Please rescale the stretch of the records from the line containing "Click the Karaoke" through the end of the records, writing out every line again with the requests included. Multiply each click coordinate in the answers by 1.6 and round it to a whole number, with halves rounded up.

### LISTED RECORDS:
- - -

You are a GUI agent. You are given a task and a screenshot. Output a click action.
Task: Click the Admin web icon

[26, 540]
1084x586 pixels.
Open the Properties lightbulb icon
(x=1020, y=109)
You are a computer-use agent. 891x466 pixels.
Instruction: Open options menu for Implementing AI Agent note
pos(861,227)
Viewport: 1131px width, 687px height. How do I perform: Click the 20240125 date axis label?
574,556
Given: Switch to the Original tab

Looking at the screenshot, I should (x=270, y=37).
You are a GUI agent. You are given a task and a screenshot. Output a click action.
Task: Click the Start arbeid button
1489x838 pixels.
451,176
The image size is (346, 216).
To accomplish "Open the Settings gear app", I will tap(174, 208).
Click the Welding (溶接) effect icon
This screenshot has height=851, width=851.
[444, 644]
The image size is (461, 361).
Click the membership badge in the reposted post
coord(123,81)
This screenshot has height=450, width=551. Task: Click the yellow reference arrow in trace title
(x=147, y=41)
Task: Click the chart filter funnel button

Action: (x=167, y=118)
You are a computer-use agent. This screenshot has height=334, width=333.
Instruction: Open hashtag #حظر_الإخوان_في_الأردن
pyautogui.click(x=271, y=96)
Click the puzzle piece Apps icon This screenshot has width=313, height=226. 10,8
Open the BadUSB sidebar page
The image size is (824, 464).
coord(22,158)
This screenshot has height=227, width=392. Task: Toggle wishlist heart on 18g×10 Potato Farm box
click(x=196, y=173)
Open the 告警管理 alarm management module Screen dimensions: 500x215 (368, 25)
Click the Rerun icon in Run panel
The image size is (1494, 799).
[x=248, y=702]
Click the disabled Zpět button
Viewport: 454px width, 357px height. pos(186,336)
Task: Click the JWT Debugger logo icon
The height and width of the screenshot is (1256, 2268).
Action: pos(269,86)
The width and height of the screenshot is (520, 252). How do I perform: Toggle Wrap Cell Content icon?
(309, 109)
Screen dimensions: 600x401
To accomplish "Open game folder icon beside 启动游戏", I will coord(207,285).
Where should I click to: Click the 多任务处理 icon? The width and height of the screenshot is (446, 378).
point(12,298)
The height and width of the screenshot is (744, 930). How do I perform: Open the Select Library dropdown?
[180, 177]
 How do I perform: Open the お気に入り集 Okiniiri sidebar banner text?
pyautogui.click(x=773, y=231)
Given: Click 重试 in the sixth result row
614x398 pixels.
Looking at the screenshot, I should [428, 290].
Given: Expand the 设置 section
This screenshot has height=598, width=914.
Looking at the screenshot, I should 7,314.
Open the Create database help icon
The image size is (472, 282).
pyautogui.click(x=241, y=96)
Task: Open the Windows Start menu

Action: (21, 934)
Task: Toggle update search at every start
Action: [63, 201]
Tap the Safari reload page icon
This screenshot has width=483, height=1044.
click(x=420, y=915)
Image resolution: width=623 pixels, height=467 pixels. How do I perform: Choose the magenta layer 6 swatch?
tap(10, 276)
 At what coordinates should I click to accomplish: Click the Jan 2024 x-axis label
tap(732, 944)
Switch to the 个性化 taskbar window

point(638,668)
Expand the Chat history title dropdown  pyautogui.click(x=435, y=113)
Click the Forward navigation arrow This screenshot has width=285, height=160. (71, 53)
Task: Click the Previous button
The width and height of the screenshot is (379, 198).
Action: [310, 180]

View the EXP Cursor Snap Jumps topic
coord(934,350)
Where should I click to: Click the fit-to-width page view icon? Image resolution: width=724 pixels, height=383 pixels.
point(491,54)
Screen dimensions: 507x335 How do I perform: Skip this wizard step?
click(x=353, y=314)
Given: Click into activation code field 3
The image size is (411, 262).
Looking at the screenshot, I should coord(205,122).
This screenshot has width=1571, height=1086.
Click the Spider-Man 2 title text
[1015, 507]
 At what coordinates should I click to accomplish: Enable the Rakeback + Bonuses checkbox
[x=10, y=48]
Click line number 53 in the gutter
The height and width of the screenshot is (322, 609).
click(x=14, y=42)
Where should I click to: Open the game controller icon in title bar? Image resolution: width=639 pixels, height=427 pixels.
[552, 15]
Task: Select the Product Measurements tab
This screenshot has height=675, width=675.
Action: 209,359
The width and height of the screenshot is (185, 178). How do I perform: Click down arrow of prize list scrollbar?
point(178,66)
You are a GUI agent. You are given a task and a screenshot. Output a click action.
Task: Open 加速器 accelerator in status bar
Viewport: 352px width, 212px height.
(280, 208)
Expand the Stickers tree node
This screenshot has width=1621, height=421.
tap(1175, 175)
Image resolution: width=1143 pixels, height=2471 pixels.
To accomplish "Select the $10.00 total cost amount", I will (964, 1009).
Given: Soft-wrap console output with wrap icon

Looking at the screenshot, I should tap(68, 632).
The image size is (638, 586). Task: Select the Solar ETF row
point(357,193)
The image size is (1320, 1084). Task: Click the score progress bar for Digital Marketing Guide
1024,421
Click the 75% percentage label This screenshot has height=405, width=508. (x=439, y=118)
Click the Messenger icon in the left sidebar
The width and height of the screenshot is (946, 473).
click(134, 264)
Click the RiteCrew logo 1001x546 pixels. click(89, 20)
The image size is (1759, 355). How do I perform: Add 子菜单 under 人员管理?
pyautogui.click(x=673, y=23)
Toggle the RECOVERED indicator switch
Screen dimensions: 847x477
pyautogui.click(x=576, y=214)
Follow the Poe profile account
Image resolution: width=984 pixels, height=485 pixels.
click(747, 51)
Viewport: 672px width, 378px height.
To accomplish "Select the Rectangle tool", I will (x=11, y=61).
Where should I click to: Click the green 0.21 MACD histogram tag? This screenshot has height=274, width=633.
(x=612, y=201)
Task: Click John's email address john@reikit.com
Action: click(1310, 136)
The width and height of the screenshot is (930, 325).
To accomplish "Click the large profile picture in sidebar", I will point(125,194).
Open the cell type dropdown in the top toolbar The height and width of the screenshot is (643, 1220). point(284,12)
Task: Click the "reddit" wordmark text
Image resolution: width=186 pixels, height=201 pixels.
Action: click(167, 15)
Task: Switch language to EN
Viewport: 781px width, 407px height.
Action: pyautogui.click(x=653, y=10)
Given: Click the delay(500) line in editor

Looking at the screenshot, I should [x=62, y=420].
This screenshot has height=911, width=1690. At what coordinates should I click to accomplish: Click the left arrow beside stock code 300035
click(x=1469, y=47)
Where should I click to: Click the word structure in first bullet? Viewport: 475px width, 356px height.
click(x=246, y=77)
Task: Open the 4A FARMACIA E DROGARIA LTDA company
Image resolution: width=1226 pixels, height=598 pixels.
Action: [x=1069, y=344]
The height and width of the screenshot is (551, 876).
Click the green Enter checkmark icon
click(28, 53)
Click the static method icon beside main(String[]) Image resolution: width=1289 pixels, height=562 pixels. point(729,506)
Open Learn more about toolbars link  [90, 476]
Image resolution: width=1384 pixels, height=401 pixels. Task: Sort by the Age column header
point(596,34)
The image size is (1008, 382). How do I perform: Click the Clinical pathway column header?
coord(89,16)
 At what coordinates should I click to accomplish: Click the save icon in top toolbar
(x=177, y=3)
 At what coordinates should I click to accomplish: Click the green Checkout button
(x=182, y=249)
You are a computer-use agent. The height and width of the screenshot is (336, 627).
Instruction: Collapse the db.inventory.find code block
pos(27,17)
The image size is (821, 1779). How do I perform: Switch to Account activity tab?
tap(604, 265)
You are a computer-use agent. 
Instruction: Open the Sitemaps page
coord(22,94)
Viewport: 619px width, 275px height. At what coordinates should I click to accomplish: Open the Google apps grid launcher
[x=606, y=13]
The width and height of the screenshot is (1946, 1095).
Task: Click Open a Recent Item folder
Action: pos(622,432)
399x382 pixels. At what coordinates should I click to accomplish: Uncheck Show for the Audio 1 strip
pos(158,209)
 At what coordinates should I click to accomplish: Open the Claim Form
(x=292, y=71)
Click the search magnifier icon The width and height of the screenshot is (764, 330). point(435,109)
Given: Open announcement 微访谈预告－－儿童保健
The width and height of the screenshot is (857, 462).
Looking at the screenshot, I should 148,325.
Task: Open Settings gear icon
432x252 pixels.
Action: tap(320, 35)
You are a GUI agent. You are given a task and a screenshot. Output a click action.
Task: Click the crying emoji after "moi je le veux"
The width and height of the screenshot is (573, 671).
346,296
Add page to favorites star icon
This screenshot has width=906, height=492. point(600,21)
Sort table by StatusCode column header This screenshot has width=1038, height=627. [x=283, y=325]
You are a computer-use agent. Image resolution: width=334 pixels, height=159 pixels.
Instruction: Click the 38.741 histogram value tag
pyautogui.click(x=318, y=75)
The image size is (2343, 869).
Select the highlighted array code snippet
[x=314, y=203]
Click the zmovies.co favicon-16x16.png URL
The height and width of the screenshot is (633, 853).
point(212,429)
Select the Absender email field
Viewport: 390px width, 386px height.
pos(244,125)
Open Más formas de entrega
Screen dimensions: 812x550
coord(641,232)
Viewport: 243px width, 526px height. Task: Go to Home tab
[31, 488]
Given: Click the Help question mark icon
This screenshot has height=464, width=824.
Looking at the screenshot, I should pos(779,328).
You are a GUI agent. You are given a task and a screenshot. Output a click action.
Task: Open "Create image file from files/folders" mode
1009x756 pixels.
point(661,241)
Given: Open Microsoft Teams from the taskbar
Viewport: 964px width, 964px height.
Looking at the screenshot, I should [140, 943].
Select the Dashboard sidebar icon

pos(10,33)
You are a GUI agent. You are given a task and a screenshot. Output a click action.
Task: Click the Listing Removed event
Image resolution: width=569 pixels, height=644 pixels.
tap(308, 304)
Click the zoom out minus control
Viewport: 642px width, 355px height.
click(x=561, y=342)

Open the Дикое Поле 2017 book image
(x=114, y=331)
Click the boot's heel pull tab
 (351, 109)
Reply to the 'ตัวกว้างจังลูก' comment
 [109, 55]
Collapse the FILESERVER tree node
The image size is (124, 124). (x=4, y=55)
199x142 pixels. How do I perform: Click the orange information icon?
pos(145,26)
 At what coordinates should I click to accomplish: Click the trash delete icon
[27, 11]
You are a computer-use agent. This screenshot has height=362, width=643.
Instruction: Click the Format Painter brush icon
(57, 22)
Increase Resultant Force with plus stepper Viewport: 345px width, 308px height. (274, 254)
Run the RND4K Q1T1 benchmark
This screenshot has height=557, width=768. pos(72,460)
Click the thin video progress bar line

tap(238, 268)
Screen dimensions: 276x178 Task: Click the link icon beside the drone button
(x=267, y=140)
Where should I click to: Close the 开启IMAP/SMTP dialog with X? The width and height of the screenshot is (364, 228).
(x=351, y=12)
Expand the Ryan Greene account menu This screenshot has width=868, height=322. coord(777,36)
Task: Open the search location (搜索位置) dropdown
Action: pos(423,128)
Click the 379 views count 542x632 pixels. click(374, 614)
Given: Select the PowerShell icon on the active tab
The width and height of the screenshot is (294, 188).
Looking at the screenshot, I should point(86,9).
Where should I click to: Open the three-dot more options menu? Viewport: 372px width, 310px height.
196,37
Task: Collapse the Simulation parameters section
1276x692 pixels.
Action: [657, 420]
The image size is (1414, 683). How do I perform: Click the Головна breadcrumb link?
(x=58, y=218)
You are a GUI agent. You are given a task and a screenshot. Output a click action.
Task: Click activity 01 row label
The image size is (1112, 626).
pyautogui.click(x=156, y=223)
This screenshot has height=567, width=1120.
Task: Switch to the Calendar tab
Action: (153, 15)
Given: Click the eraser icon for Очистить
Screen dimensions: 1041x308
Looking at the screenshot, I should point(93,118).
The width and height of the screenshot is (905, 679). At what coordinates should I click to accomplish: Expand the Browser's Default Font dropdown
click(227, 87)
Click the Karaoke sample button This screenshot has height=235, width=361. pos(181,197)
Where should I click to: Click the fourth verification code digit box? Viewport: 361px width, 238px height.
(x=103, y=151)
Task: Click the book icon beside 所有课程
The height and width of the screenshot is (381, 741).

- - -

### EXERCISE SOLUTION:
Click the Karaoke sample button This screenshot has height=235, width=361. pos(290,315)
Where should I click to: Click the fourth verification code digit box? Viewport: 361px width, 238px height.
(x=165, y=242)
Task: Click the book icon beside 所有课程
The height and width of the screenshot is (381, 741).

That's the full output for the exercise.